Upon admission, the young harmonica player thought that during the exam he would be asked to play funny songs - so he could perform this with ease. Without his accordion there was no celebration in the village. He could pick out any melody by ear, immediately found music for good poems, and composed it himself. But they gave him notes. The guy didn’t know how to read them from a sheet of paper, or what to be disingenuous about. He did not have teachers who knew musical notation. But there was Cossack stubbornness. And so, after no luck with the music school, he tried his luck at the music pedagogical school, also in Krasnodar. It’s not for nothing that they say about people like Viktor Zakharchenko: “A person can do anything if he wants, if all his will is directed towards the goal. Then he can, will, win.” After graduating from music education, he left for Siberia, where he graduated from the Novosibirsk State Conservatory and his mentor was V.N. Minin.

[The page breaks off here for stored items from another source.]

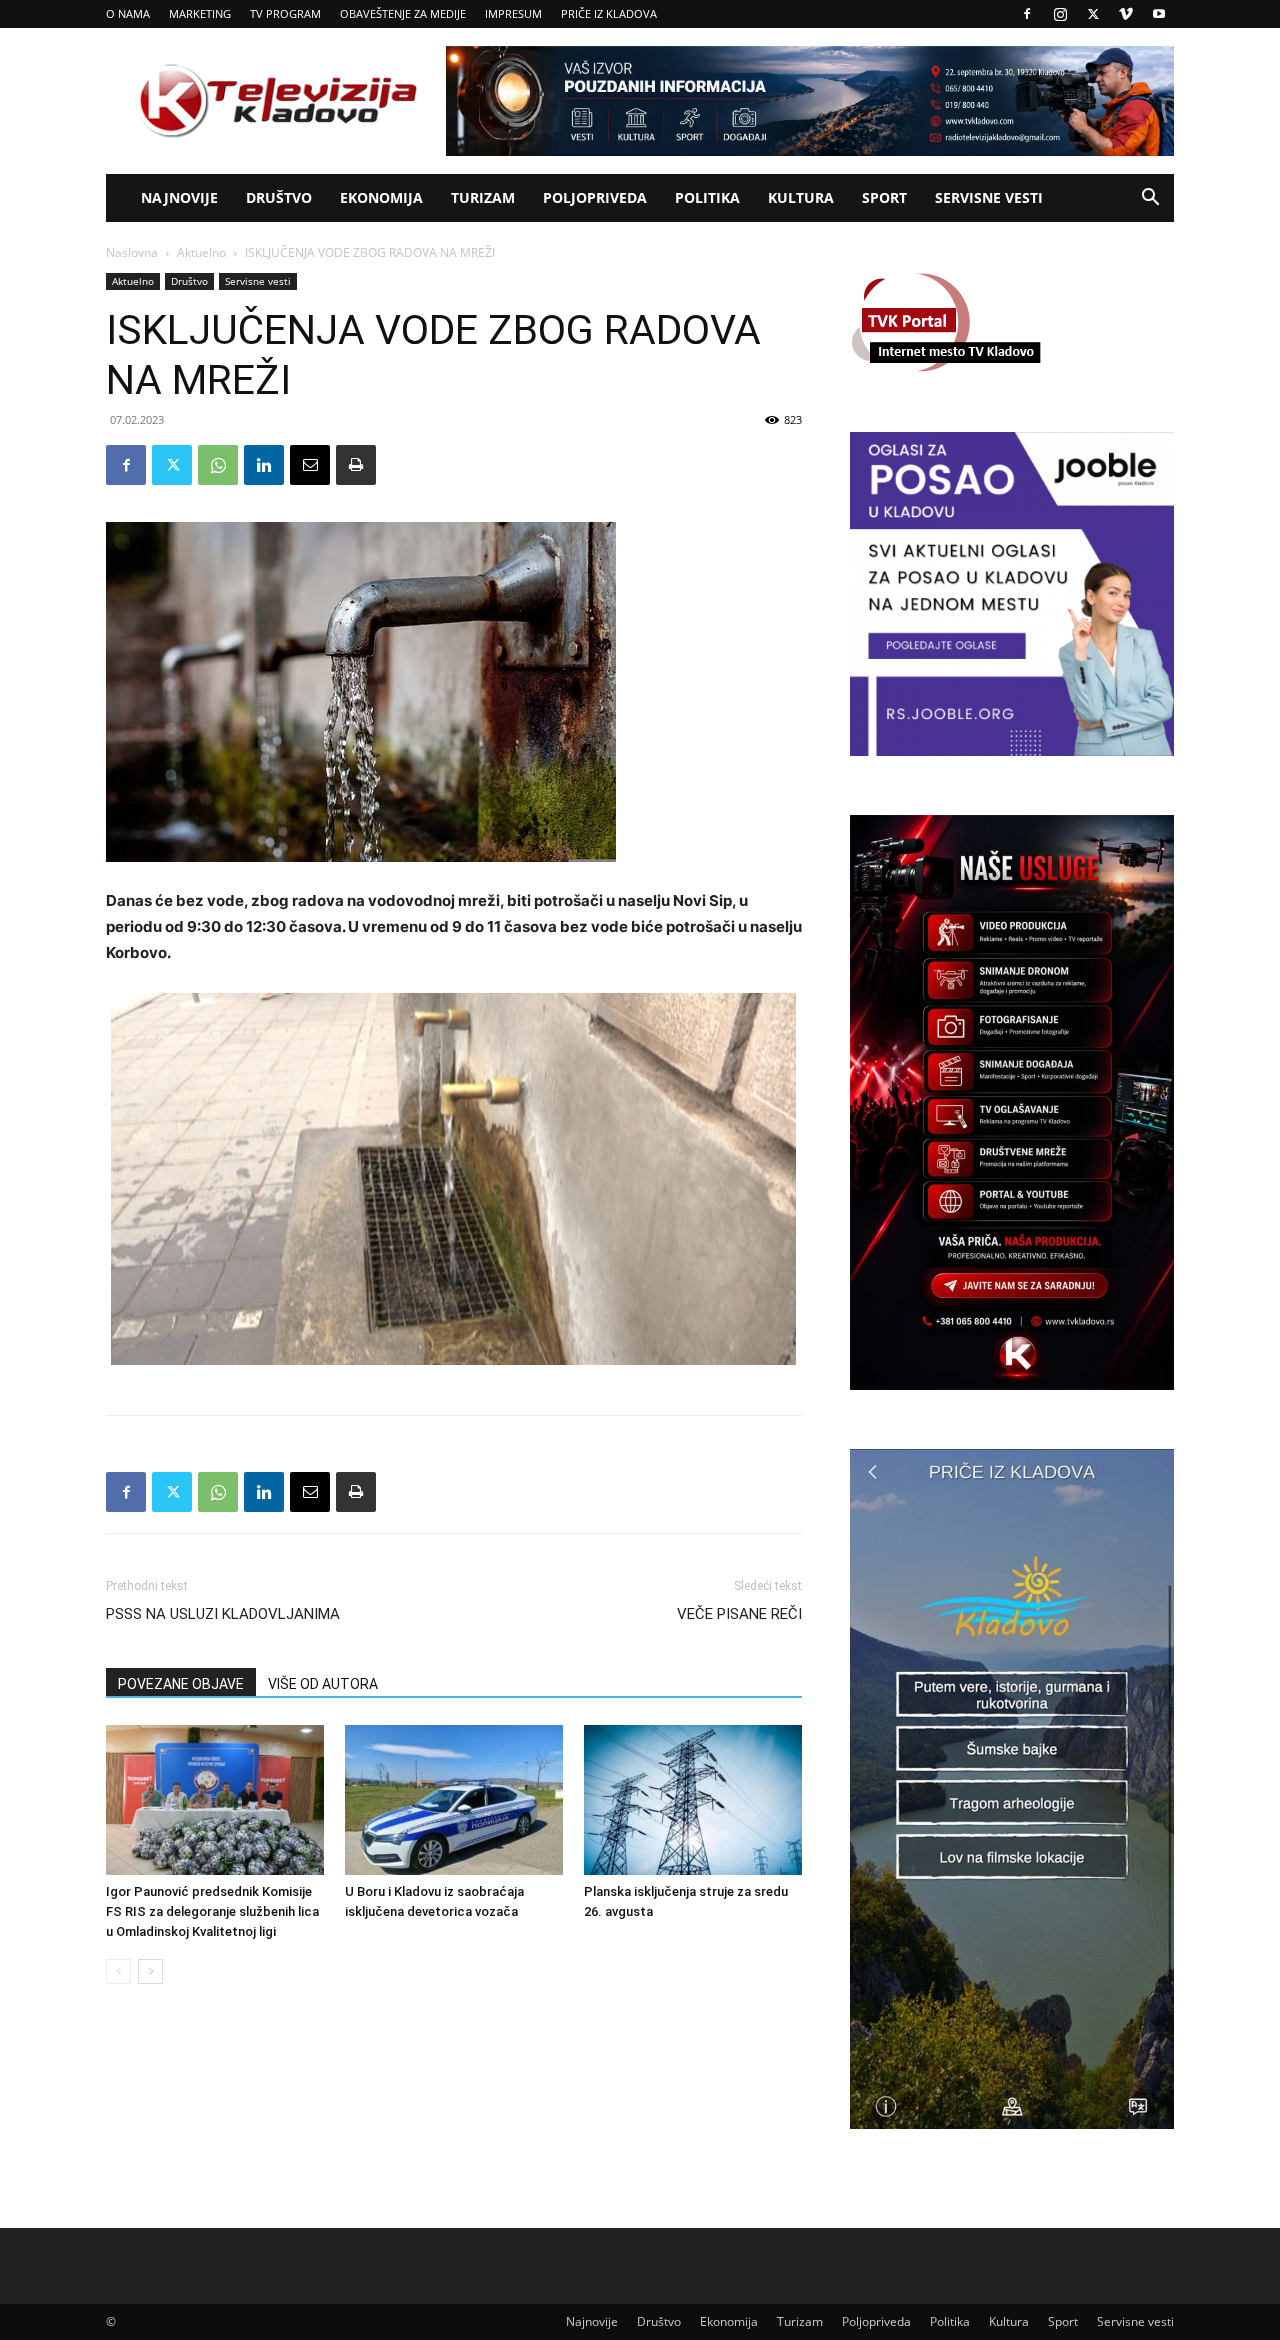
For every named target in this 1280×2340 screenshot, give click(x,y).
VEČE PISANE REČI (739, 1614)
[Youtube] (1159, 14)
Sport (884, 197)
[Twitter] (1093, 14)
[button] (1150, 199)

While studying in Novosibirsk, Viktor Gavrilovich learns about the closure of the Kuban choir in 1961 and then he writes in his diary: “Now my goal has been clearly defined: I must create a Kuban folk choir. Well, with God!” Then there were ten years of work in the State Siberian Russian Folk Choir. It is worth noting that at this time Viktor Gavrilovich received an offer three times to lead the country’s main choir - State Academic Russian Folk Choir named after. M. E. Pyatnitsky. But he rejected them, since even in early childhood a dream sprouted like a green shoot and over the years became increasingly stronger about the revival of the State Kuban Cossack Choir, which Viktor Gavrilovich headed in 1974 and since then has been its permanent leader.

Curious, but true. To get to the first All-Russian review-competition of Russian folk choirs in Moscow in 1975, Viktor Gavrilovich, then the young director of the Kuban Cossack Choir, had to cheat a little. Before the trip to the capital, the speeches were reviewed by a special commission,which included party workers. And since in the 70s it was impossible to even think about going somewhere and speaking without promoting Soviet ideology, Zakharchenko included works about Lenin in the program. Party officials approved the repertoire, and when the choir had already arrived in Moscow, it showed a completely different program, performing Cossack songs. The jury was shocked, but still awarded first place to the artists from Kuban, calling the group’s performance “revolutionary.”

In the mid-90s of the twentieth century, the Kuban Cossack Choir was on tour in Samara. Viktor Gavrilovich was unable to go on tour with the choir in Russian cities, as he was in the Regional Clinical Hospital after another operation. But fate is always favorable to Viktor Zakharchenko. After a concert in Samara, a small old man approached the director of the orchestra, F. Karazhov, and asked about the artistic director. And since Viktor Gavrilovich was not there, he ordered a collection of Cossack songs to be given to him, as it later turned out it was the manuscript of G. M. Kontsevich. Unfortunately, the choir artists did not ask for the surname, first name, patronymic, or address of this old man, since he could have other materials from Grigory Mitrofanovich.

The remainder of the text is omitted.